DESCRIPTION OF THE TASK
Go to the line holding "Instruction: Open the settings" in the entries below and write out exactly every line down to and including the line holding "You are a computer-use agent. Screen".

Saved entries
• • • • •
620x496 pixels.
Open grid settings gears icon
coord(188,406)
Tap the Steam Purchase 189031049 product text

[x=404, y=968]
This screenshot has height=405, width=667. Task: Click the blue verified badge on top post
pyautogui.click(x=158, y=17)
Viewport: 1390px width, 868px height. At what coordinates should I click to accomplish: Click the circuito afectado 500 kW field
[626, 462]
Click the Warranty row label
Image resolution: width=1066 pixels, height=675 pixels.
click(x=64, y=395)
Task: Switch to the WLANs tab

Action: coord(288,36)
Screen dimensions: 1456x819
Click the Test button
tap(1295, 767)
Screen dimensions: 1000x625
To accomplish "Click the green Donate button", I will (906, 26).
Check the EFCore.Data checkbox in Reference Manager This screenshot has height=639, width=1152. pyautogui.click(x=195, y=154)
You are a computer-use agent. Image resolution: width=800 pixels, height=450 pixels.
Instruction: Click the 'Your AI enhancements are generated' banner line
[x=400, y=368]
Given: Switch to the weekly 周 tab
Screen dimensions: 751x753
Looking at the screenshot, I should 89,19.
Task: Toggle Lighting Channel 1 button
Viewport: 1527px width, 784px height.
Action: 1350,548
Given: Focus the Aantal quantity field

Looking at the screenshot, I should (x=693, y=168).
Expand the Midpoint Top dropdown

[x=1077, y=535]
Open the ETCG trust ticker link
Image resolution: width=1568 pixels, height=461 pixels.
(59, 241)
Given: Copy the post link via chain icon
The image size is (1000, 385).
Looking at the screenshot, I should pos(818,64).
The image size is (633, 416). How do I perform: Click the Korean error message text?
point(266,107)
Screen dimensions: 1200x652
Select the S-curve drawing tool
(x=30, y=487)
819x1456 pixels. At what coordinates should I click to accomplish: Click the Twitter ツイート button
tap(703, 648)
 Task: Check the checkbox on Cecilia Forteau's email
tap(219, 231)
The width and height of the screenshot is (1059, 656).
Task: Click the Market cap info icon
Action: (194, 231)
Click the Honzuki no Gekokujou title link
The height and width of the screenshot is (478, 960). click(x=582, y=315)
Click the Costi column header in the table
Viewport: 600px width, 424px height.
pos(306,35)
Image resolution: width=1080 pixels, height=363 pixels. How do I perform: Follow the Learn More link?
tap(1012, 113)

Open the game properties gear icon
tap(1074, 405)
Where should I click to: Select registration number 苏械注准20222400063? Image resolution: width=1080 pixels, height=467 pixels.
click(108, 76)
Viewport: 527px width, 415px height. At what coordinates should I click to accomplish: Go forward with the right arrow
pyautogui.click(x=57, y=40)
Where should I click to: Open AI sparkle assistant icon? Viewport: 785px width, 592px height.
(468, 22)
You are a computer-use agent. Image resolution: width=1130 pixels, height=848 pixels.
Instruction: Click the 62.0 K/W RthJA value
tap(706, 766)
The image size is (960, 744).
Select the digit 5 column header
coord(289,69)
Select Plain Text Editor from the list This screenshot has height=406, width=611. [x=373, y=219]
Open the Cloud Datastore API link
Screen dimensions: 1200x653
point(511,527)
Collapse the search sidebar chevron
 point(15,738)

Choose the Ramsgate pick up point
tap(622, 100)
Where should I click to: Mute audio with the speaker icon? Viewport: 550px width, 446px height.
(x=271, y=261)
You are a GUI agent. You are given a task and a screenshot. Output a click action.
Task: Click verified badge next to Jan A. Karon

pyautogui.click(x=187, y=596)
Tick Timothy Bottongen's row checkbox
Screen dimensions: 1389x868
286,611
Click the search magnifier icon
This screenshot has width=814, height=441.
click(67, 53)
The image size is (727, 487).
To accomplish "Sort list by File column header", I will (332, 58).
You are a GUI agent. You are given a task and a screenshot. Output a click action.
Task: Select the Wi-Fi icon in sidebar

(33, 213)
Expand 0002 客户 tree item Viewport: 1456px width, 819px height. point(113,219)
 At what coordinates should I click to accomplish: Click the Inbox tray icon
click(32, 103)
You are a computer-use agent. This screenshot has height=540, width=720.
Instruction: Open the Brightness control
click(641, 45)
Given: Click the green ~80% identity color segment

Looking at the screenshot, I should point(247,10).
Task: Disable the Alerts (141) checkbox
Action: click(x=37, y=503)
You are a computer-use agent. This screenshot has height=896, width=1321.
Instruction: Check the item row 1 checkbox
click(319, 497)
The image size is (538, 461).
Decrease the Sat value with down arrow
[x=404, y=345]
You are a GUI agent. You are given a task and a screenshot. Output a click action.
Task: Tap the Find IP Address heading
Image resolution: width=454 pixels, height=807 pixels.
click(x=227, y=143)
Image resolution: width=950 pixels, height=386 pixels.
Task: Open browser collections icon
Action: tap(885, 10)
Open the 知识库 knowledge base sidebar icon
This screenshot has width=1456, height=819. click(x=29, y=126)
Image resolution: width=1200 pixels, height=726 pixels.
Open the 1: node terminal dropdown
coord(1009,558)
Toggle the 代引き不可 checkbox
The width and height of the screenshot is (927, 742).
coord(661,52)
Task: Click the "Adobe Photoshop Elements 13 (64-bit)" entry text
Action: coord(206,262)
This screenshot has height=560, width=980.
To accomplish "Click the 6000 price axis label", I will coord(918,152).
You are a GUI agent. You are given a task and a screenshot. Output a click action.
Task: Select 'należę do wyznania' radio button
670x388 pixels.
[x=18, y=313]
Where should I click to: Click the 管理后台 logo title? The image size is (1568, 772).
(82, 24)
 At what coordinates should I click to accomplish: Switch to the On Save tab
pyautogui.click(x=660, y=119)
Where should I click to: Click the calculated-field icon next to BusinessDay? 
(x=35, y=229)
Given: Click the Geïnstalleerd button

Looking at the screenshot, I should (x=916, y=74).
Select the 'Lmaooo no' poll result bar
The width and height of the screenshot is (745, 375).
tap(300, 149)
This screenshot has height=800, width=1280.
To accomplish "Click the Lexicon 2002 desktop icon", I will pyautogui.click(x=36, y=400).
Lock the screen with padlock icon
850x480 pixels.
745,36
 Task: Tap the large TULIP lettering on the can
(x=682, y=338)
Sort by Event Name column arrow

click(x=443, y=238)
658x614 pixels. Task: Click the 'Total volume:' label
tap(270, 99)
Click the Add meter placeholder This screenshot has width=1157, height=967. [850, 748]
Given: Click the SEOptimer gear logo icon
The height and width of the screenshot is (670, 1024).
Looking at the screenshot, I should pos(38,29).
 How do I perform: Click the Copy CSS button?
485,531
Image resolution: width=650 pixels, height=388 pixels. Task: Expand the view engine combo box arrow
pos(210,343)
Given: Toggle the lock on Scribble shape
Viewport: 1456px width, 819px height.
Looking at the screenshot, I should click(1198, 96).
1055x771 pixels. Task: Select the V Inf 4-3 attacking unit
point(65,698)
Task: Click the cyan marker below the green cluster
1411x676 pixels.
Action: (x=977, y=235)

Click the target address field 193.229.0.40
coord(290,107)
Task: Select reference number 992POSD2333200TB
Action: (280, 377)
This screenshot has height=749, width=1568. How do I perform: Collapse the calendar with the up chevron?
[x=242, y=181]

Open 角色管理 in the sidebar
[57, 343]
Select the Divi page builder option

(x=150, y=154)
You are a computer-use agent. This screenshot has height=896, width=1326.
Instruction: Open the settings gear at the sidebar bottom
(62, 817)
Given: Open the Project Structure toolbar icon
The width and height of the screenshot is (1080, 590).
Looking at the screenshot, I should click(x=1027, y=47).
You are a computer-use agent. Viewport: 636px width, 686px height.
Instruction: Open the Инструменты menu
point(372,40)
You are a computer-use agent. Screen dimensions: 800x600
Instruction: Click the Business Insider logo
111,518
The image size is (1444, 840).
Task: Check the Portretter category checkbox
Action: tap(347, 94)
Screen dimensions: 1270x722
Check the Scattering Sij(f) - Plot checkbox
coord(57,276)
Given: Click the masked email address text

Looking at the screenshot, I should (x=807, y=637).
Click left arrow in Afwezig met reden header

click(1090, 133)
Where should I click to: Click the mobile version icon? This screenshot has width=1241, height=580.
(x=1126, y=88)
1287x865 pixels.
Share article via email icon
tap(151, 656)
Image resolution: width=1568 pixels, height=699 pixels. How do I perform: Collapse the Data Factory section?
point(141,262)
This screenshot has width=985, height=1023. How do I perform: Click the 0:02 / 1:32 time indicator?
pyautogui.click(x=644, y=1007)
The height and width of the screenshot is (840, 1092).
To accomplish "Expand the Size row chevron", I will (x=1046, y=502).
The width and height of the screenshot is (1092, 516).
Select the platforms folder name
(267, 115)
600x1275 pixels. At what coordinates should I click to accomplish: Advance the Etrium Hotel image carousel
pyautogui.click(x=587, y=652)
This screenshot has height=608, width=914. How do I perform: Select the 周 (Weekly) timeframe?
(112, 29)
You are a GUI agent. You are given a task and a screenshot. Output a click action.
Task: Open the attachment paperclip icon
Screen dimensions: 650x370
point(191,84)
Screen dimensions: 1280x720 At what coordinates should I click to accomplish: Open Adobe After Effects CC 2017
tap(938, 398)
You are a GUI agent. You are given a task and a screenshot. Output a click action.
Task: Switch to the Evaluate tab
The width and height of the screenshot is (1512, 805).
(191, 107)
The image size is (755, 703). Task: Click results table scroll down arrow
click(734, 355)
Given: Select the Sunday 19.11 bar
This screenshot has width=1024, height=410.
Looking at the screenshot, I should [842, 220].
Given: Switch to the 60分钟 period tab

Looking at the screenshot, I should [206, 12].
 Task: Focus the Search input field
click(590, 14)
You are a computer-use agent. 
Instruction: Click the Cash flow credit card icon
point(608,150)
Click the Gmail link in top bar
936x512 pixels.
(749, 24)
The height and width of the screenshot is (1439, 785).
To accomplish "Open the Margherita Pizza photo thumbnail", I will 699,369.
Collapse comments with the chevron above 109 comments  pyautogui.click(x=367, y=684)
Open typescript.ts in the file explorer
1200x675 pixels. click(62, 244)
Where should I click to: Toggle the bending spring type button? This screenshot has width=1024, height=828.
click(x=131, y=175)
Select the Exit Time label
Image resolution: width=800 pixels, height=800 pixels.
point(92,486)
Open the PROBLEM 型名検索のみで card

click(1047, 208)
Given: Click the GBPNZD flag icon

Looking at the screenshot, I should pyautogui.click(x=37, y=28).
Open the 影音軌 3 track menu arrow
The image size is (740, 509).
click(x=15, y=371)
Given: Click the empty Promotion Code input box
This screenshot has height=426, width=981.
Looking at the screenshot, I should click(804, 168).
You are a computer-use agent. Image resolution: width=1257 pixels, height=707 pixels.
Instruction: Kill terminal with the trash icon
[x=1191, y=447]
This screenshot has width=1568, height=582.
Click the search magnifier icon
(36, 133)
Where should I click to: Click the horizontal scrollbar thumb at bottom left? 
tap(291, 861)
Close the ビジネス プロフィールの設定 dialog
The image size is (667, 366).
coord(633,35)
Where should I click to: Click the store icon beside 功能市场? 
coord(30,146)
• • • • •
RESPONSE TO THIS TASK
Instruction: Open the settings gear at the sidebar bottom
(62, 817)
Given: Open the Project Structure toolbar icon
The width and height of the screenshot is (1080, 590).
Looking at the screenshot, I should click(x=1027, y=47).
You are a computer-use agent. Viewport: 636px width, 686px height.
Instruction: Open the Инструменты menu
point(372,40)
You are a computer-use agent. Screen dimensions: 800x600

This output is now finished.